EXERCISE PROMPT: Where a line below includes the word "axis", copy that line.

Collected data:
·····

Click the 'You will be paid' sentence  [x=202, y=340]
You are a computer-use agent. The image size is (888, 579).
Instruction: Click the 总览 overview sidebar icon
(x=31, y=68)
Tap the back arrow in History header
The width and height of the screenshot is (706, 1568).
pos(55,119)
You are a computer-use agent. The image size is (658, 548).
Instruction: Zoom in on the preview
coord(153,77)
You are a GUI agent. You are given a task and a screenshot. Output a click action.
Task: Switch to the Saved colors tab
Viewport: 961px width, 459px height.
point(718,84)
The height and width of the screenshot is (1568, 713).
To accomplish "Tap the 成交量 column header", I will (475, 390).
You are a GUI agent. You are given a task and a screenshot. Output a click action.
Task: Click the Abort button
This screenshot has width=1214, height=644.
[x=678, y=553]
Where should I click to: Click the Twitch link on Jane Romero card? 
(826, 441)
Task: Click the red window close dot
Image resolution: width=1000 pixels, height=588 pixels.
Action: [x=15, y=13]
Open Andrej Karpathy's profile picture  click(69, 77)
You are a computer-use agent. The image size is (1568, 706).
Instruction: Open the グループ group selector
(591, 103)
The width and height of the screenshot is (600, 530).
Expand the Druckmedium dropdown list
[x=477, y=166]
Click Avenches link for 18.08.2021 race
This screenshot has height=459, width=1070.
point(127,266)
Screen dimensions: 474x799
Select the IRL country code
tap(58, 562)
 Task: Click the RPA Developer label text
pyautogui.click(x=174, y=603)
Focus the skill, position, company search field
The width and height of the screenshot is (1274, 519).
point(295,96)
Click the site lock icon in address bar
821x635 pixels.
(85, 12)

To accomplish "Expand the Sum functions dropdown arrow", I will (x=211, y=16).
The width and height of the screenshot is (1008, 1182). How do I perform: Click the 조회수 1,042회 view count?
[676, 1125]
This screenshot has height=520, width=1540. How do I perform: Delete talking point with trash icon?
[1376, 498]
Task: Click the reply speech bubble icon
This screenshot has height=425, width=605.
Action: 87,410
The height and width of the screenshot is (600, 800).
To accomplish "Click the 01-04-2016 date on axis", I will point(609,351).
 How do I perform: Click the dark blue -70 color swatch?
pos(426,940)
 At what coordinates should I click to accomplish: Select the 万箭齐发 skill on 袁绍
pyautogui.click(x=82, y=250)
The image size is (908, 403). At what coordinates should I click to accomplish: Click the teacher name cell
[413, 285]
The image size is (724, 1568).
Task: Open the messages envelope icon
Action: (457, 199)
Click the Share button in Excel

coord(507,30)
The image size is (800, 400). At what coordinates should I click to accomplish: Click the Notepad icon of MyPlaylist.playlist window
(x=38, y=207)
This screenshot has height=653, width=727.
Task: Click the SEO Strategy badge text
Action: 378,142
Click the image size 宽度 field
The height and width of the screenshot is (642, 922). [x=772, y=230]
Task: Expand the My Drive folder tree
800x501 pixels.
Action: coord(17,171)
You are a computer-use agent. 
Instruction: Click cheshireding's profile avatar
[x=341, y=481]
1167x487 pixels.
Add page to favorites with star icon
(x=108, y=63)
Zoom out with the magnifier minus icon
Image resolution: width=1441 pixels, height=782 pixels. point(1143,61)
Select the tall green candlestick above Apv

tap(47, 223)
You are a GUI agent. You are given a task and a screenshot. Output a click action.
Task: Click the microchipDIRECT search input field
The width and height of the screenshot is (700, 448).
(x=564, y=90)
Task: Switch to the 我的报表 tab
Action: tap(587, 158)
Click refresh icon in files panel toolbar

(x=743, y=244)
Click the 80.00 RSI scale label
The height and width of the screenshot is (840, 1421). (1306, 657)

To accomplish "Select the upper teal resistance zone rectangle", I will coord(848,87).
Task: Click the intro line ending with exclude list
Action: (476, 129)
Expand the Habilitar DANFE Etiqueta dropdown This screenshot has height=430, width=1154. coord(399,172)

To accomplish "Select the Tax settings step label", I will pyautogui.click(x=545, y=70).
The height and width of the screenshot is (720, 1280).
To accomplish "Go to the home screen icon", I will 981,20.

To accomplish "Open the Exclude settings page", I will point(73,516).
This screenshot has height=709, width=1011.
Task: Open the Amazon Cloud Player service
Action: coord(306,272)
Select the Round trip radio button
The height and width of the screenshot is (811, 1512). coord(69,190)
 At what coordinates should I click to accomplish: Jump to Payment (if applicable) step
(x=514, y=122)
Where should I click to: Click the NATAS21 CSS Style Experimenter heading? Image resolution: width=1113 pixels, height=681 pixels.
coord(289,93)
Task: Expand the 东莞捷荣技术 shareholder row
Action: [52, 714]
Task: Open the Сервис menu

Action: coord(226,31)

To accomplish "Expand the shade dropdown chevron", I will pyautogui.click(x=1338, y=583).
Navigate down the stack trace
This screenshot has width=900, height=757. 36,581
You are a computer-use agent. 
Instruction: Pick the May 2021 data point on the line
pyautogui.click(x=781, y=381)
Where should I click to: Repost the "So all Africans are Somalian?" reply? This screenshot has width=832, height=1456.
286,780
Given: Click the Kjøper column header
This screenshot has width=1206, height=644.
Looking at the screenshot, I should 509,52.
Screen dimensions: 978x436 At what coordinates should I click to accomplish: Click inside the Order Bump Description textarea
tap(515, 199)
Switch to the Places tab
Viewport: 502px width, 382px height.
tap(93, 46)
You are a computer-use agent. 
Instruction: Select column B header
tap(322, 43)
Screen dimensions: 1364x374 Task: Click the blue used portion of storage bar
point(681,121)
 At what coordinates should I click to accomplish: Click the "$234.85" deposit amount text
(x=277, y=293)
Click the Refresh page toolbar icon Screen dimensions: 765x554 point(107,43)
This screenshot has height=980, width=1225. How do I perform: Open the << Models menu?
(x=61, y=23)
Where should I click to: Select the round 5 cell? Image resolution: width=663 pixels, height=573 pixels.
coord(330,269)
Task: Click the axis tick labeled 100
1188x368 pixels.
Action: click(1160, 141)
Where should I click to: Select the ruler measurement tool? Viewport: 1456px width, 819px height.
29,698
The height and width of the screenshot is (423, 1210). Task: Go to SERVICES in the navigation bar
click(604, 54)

·····

OUTPUT:
To accomplish "Click the 01-04-2016 date on axis", I will point(609,351).
Task: Click the axis tick labeled 100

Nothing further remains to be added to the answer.